IconLate 1976: Never Mind the Buzzcocks

This story begins on July 20th 1976, when the Sex Pistols played at the Lesser Free Trade Hall in Manchester, supported by local bands Slaughter and the Dogs and the Buzzcocks (making their debut). According to legend, this gig inspired Joy Division to buy guitars and form a band. Although the truth may be less dramatic, there is no doubt the event did stimulate the Manchester music scene in general and the future members of Joy Division in particular. Bernard Sumner (usually known as Barney) and Peter Hook went to the Sex Pistols gig with their friend Terry Mason. The three of them, who had been at school together in Salford, decided to form a band. As Barney already had a guitar, Hooky acquired a bass. Terry attempted to play the drums, although his efforts were not very successful. However, the main thing they lacked was a singer. Ian Curtis went with his wife Deborah to the gig. Ian and Deborah had been brought up in Macclesfield, although for a time they lived in Chadderton, near Oldham. Ian was interested not only in the music but also in lyric writing, and he too was trying to form a band without success. He already knew Barney, Peter and Terry from various gigs they had all attended in Manchester. When he made contact with them to enquire about the vacancy, everything fell into place. On December 28th 1976 the Buzzcocks recorded their Spiral Scratch EP, produced by Martin Hannett and considered by many a major landmark in the development of Manchester music. Ian got to know the Buzzcocks, especially Pete Shelley and their manager Richard Boon, and was motivated to emulate their success.

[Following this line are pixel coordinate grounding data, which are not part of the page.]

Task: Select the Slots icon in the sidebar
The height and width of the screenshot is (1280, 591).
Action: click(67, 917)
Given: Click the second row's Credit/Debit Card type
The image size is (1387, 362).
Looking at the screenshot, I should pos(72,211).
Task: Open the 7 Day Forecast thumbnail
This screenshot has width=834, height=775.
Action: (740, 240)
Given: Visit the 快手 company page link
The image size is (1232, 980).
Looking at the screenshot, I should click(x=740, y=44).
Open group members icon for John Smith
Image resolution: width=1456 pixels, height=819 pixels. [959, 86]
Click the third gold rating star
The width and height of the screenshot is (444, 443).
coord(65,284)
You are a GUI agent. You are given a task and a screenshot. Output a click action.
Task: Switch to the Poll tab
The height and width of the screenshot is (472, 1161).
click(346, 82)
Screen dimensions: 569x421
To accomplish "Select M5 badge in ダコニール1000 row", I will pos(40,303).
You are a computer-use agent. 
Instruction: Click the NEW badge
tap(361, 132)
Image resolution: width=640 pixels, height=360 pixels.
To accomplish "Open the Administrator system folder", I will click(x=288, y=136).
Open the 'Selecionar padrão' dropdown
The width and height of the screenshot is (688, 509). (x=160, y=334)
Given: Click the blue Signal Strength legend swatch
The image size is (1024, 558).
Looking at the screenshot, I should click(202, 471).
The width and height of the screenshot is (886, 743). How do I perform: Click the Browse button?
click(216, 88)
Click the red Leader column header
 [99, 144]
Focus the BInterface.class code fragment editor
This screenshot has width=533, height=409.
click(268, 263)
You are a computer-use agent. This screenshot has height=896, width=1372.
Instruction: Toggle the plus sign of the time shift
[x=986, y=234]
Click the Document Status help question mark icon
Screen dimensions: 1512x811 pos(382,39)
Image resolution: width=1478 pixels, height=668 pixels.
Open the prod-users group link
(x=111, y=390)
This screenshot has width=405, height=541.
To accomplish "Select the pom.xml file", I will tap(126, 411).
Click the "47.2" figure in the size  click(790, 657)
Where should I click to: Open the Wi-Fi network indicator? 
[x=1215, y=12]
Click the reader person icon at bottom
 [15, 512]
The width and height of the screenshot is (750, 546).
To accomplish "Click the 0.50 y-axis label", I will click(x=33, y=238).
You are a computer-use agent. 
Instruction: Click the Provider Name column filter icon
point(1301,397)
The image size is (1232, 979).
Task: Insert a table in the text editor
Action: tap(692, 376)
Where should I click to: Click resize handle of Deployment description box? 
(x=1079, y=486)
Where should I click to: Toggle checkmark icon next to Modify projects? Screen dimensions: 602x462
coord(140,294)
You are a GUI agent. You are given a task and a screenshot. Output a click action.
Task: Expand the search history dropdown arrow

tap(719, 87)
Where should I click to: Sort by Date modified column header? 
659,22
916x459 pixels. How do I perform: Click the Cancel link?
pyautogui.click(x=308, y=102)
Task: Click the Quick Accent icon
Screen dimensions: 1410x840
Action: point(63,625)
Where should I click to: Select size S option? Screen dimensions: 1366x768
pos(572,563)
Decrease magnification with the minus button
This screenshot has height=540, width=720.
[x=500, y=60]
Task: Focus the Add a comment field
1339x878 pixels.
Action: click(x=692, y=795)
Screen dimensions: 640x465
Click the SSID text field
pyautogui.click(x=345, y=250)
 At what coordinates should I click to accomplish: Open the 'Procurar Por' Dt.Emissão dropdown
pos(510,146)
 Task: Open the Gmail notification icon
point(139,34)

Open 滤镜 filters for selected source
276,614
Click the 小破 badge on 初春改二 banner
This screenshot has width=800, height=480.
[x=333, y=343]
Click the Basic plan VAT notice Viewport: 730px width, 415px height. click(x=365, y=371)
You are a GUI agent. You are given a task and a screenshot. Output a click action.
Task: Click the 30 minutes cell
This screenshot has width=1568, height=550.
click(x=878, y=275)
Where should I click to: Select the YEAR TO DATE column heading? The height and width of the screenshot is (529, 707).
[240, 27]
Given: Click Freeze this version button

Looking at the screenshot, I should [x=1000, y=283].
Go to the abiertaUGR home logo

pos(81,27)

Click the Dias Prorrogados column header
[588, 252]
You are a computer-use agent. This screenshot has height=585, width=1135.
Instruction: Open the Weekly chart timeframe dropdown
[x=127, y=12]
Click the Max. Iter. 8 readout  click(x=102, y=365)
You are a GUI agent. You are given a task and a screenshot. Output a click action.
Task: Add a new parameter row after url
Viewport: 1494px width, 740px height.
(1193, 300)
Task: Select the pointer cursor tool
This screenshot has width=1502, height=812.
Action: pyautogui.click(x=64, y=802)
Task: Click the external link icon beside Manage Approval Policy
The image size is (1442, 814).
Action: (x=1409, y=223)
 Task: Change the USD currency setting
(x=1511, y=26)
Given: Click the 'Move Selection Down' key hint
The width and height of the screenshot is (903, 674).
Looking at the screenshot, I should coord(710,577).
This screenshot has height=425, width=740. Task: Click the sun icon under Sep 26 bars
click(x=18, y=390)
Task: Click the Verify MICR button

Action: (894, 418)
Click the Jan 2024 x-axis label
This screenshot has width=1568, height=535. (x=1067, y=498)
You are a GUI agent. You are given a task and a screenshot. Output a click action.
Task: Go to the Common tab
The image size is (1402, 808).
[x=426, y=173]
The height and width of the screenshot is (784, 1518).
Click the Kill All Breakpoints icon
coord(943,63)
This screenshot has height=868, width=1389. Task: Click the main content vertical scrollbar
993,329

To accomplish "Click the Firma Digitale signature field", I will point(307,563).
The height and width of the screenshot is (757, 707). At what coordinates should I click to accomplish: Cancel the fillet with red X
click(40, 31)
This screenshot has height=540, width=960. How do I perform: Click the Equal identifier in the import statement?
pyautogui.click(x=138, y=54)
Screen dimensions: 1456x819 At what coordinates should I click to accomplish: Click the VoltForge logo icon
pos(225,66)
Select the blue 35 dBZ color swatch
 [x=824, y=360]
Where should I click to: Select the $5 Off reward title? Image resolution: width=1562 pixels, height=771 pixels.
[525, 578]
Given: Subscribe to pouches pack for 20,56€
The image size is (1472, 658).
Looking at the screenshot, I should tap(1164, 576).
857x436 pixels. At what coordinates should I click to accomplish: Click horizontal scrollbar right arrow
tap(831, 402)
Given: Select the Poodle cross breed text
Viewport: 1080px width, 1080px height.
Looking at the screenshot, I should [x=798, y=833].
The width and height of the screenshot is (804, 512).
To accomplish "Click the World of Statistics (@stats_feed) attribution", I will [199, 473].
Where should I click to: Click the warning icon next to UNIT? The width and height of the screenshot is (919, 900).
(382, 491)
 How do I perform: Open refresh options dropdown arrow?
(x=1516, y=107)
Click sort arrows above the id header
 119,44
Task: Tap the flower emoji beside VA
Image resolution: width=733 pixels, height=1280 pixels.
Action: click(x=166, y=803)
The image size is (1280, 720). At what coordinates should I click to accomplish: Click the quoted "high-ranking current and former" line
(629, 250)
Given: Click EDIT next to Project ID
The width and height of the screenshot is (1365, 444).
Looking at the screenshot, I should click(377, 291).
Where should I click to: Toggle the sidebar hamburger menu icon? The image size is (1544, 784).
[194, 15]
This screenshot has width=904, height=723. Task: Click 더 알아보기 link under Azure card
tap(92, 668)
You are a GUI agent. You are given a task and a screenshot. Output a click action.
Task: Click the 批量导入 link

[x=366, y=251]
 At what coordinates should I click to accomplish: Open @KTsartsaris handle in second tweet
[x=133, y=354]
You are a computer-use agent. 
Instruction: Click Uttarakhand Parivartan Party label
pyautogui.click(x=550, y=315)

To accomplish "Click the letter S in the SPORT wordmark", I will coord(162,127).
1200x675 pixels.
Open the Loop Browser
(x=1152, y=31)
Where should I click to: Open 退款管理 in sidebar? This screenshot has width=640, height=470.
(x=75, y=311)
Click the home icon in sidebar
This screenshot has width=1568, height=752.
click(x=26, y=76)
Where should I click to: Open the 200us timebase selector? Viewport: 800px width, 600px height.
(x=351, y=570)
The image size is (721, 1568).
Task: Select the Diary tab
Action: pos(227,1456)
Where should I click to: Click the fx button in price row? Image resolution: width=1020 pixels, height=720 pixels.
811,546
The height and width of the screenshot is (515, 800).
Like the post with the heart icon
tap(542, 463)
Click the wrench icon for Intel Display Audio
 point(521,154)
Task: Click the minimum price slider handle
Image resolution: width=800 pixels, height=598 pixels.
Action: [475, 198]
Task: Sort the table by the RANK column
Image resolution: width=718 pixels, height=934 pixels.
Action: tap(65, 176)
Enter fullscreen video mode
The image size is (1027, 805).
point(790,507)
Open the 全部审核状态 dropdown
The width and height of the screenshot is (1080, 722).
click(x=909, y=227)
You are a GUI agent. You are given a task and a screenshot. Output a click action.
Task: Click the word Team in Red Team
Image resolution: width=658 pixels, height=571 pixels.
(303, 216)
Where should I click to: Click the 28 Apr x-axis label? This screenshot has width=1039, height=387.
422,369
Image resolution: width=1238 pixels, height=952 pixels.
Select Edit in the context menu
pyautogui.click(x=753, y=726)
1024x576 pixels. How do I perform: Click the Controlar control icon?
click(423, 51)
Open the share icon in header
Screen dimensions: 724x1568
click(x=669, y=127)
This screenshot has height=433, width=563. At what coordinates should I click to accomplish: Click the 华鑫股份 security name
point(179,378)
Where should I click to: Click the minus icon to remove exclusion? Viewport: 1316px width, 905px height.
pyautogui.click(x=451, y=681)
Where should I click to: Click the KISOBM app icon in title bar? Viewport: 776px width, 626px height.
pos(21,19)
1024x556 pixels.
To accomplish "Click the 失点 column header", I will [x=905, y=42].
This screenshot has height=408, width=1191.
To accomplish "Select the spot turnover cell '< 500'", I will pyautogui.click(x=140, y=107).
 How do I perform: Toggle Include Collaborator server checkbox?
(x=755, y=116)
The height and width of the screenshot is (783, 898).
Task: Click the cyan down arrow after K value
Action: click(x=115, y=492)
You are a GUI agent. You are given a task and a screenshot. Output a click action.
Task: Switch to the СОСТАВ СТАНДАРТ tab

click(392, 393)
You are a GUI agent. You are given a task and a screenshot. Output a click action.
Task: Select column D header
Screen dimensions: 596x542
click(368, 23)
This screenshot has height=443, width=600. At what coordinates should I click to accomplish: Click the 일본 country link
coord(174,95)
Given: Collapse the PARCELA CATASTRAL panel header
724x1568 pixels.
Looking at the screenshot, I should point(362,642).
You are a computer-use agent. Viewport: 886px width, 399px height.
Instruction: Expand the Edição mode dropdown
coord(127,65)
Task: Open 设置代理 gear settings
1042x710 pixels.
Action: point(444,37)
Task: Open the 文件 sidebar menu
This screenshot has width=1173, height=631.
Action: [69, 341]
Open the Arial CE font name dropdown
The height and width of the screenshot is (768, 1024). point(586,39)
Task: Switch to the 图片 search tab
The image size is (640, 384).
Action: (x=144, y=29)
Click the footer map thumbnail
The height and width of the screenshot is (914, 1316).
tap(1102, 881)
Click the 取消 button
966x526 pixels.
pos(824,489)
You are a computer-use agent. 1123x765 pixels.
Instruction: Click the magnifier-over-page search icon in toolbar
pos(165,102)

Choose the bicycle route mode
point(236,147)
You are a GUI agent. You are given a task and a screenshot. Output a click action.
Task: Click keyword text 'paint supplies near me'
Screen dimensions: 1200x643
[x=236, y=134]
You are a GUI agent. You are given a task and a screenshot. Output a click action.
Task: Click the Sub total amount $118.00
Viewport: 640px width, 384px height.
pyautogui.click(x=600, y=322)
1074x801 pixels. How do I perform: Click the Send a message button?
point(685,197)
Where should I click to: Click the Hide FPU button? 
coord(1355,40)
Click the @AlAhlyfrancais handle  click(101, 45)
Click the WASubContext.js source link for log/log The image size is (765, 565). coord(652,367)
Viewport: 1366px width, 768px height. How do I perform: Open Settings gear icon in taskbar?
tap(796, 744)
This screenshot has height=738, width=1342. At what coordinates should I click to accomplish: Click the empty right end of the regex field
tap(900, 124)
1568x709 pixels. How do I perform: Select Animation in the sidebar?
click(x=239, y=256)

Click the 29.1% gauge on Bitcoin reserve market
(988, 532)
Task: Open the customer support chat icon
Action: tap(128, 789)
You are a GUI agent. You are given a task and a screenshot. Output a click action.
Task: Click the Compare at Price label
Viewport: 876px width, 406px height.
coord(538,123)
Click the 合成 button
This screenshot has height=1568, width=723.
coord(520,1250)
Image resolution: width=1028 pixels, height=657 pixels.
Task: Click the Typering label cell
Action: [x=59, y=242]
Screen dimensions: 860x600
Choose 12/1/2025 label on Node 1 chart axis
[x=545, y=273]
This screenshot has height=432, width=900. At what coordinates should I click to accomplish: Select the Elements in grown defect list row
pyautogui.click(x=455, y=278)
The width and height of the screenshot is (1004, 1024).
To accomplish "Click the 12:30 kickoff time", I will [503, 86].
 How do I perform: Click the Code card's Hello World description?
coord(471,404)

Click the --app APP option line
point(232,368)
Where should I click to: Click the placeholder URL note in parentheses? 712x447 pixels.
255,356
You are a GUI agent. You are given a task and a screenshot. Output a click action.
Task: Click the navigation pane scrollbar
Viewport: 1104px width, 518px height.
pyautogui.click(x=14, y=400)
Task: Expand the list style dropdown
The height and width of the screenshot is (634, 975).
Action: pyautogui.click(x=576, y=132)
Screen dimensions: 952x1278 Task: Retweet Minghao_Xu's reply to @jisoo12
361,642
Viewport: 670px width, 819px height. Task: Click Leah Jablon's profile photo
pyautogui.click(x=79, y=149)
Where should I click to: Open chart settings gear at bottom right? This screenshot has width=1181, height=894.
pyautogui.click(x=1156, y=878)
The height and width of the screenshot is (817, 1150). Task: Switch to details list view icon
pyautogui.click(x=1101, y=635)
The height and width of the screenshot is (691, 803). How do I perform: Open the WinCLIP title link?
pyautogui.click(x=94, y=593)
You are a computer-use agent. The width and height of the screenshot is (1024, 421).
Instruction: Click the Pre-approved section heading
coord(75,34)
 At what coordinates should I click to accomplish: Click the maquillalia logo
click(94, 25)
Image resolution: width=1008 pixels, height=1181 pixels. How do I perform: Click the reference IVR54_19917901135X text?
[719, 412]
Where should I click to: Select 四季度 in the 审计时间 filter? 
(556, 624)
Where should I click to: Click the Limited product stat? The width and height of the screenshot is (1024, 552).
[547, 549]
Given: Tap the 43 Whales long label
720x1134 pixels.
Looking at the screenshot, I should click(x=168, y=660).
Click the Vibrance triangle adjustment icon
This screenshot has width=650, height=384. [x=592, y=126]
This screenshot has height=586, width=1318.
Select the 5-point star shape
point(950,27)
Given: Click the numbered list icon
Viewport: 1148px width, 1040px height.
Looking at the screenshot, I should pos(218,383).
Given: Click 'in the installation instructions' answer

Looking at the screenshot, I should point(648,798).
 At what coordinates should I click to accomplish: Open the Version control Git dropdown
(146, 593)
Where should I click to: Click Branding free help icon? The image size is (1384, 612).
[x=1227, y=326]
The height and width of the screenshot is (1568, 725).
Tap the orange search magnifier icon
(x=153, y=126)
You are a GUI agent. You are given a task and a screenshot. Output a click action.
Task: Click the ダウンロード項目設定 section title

IconEarly 1977: Warsaw Concerto

Little is documented about the fledgling band in early 1977. During this period they used to rehearse at the Black Swan pub in Salford, among other venues. Although they now had a full complement, they were not ready for public performances. Neither did they have a name. The name Stiff Kittens was proposed by Richard Boon (the idea is also credited to Pete Shelley) but this was never adopted by the band. In fact they disliked the name, which was used only to publicise their first gig because they had to be called something! The band were due to appear at Manchester's Electric Circus on May 29th 1977 on a bill which included the Buzzcocks. Just before this gig they decided on the name Warsaw, inspired by the song Warszawa on David Bowie's Low album. They had also managed to recruit a drummer, Tony Tabac. Their first performance earned them a mention (not entirely favourable) in the national music magazines. At that time Martin Hannett was involved in arranging gigs for local bands, and he took Warsaw on his books. During June 1977 Warsaw made a number of appearances at The Squat and at Rafters Club in Manchester. The resident DJ at Rafters was Rob Gretton, who was also involved in the management of a couple of local bands. From the start Warsaw set out to write their own songs. Their initial efforts were crude but enthusiastic, and were soon left behind as they became more practised. This meant that very little material from this early period survived long enough to be recorded. The band's musical influences and ambitions inclined more towards the sound of The Velvet Underground and Iggy Pop than towards "mainstream" rock.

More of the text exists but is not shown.